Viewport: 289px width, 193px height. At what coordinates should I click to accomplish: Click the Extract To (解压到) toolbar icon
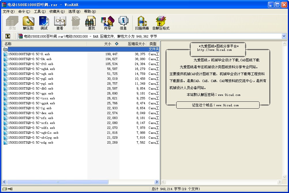click(28, 23)
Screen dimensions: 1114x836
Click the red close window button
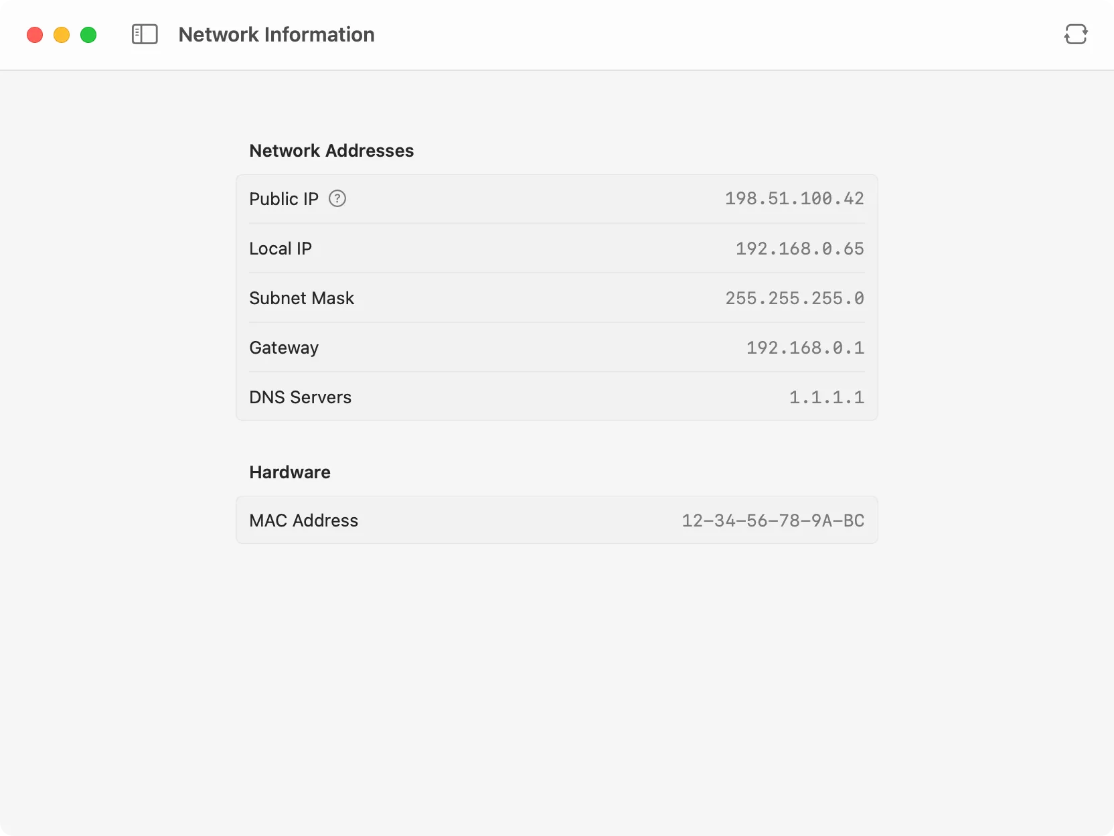[35, 35]
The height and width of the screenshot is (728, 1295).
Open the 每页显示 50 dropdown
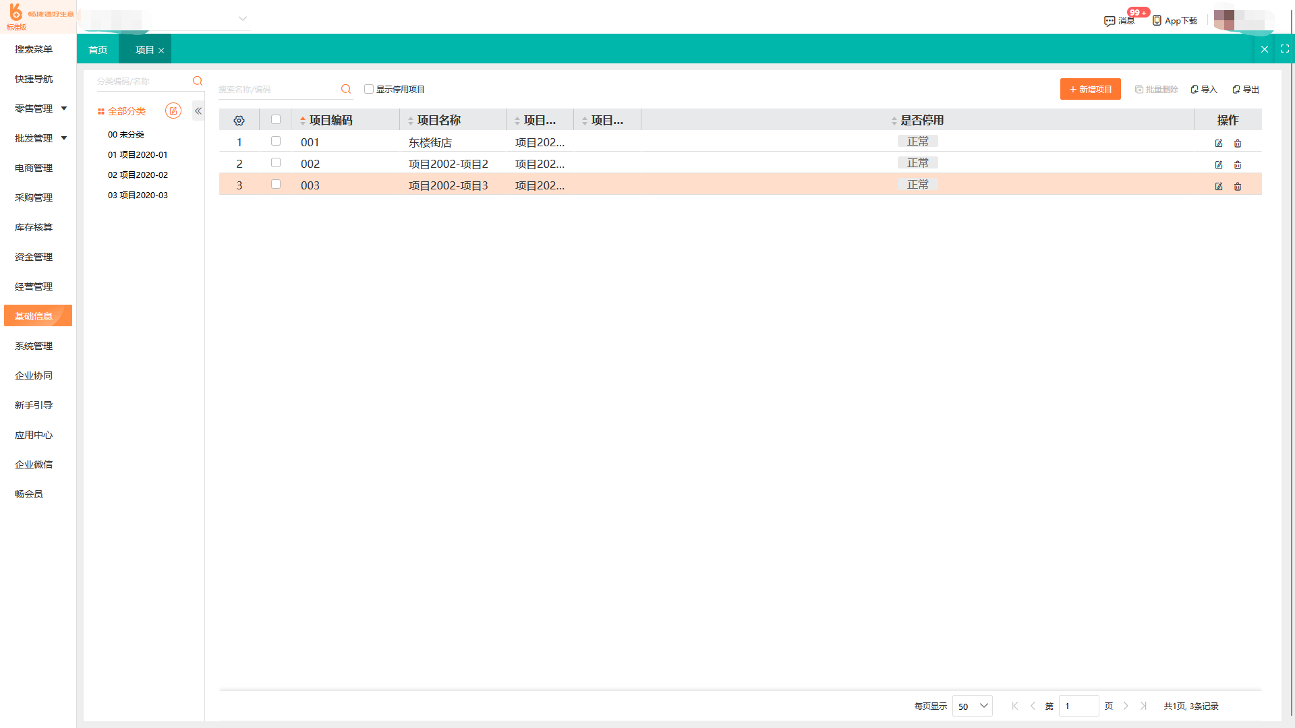[972, 706]
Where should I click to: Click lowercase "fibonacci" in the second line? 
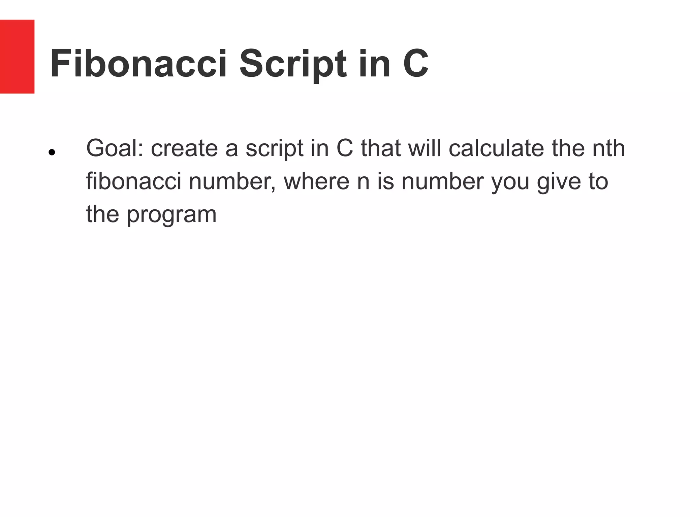pos(134,181)
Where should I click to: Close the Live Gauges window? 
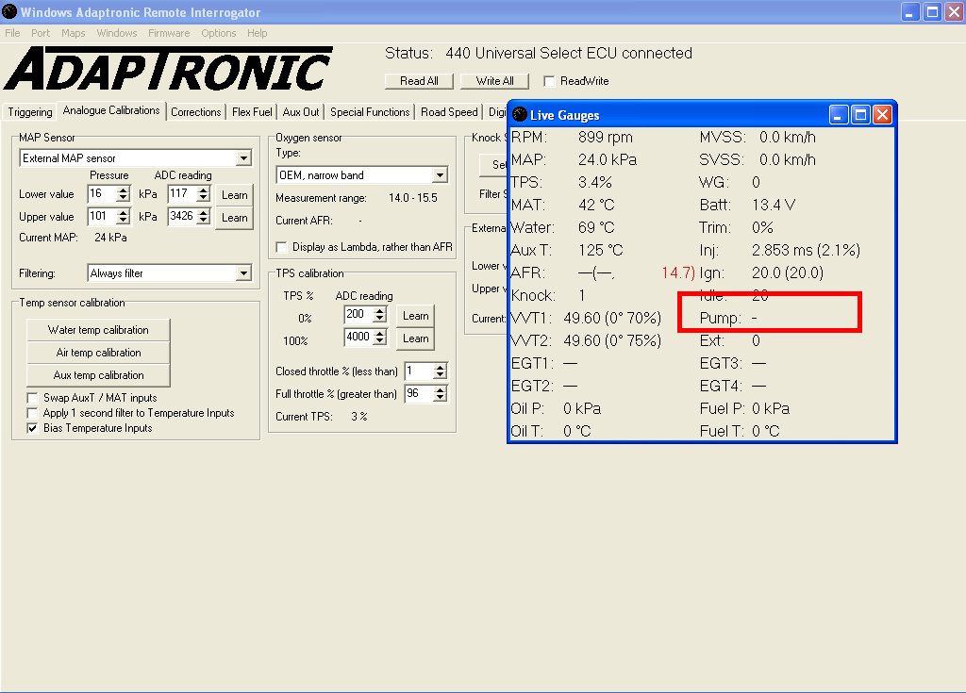pos(882,115)
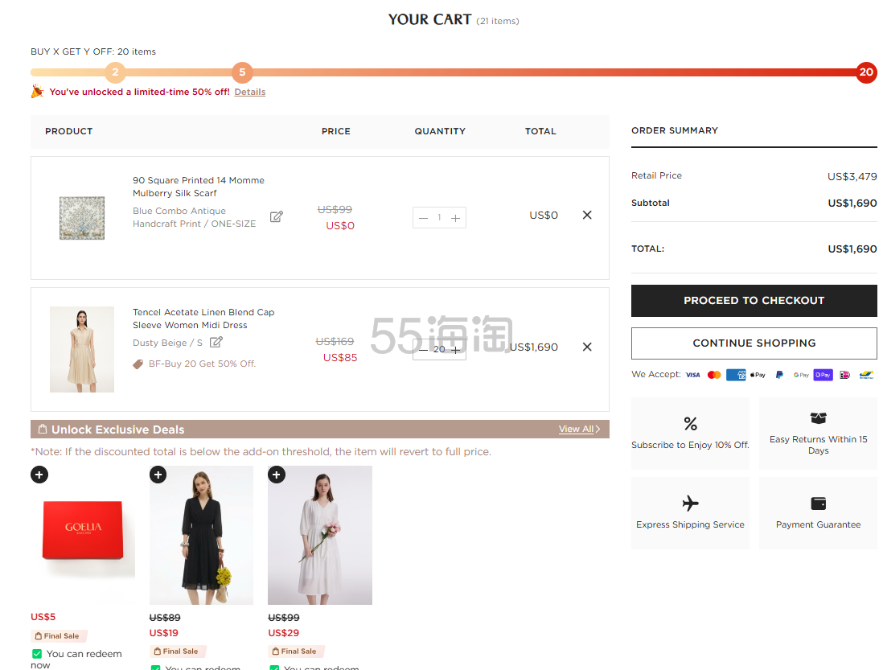
Task: Expand View All exclusive deals
Action: (x=579, y=429)
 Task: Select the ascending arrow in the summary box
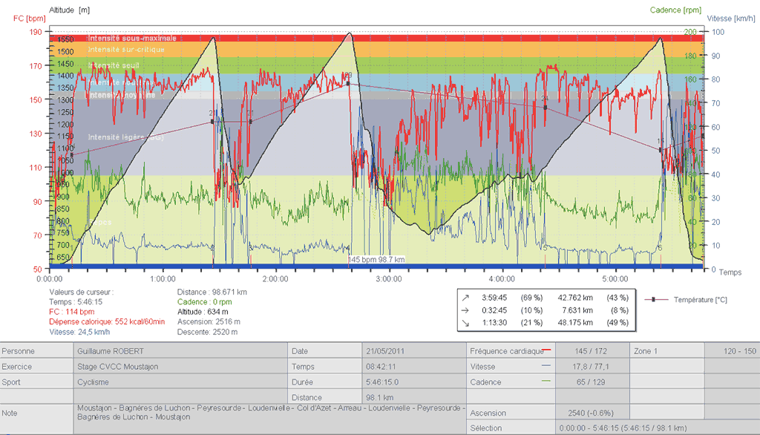465,297
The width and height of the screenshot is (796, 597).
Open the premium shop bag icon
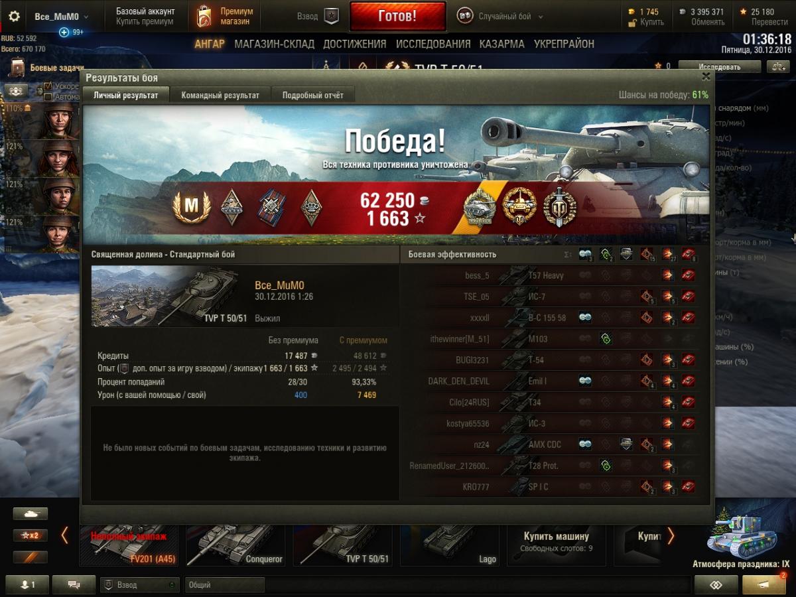[204, 17]
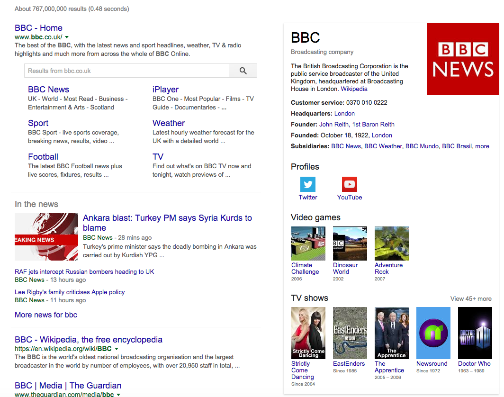Open the EastEnders show thumbnail

click(350, 333)
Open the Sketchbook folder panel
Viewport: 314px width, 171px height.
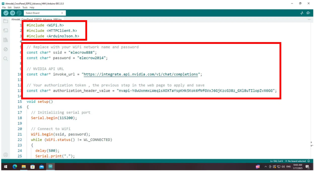[6, 21]
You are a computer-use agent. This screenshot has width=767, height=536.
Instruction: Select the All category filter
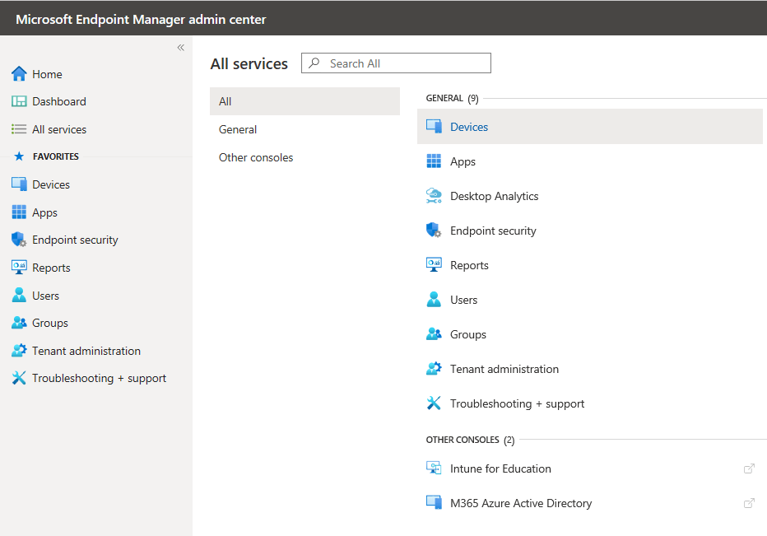[225, 101]
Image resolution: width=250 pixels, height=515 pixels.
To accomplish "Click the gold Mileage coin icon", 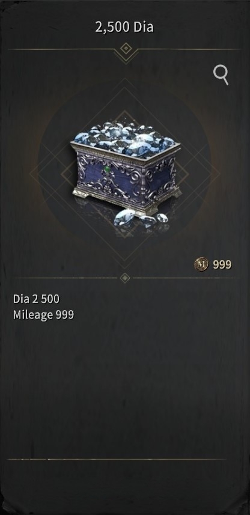I will pyautogui.click(x=201, y=264).
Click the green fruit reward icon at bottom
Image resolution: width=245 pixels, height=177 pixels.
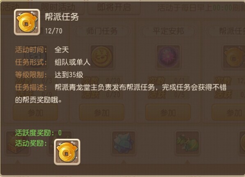coord(188,143)
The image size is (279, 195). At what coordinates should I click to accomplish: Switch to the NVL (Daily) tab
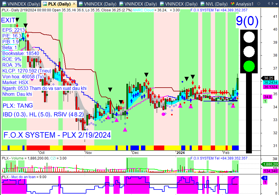click(214, 4)
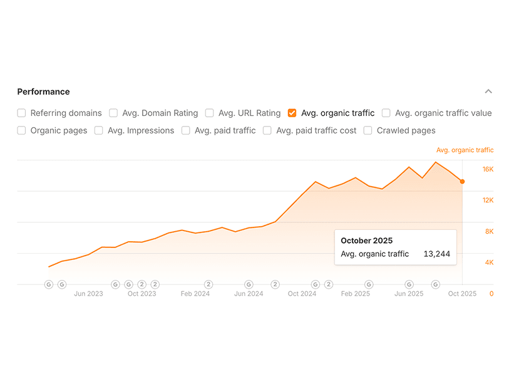Image resolution: width=509 pixels, height=379 pixels.
Task: Click the Google update marker near Jun 2025
Action: point(409,284)
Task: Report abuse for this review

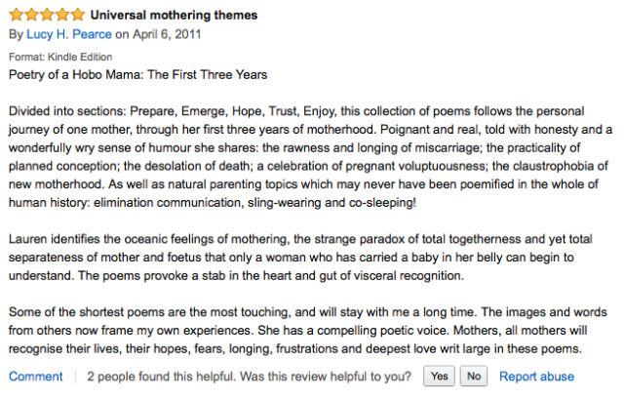Action: pyautogui.click(x=536, y=377)
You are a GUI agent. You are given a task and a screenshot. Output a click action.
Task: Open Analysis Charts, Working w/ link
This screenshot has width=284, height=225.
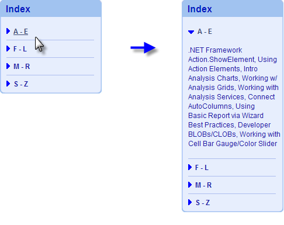pos(233,78)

▶ _What you need to do_:
Nothing but the lines from the first line of the data above through the line holding "The width and" may appear in the response, copied exactly and without pictures.

▶ _Response_:
Viewport: 289px width, 193px height. At what coordinates should I click to accomplish: Click the Extract To (解压到) toolbar icon
click(28, 23)
Screen dimensions: 1114x836
Click the red close window button
[35, 35]
The height and width of the screenshot is (728, 1295).
Open the 每页显示 50 dropdown
[972, 706]
Where should I click to: Click lowercase "fibonacci" in the second line? 
pos(134,181)
Where should I click to: Close the Live Gauges window? 
pos(882,115)
Task: Expand View All exclusive deals
Action: (x=579, y=429)
 Task: Select the ascending arrow in the summary box
465,297
The width and height of the screenshot is (796, 597).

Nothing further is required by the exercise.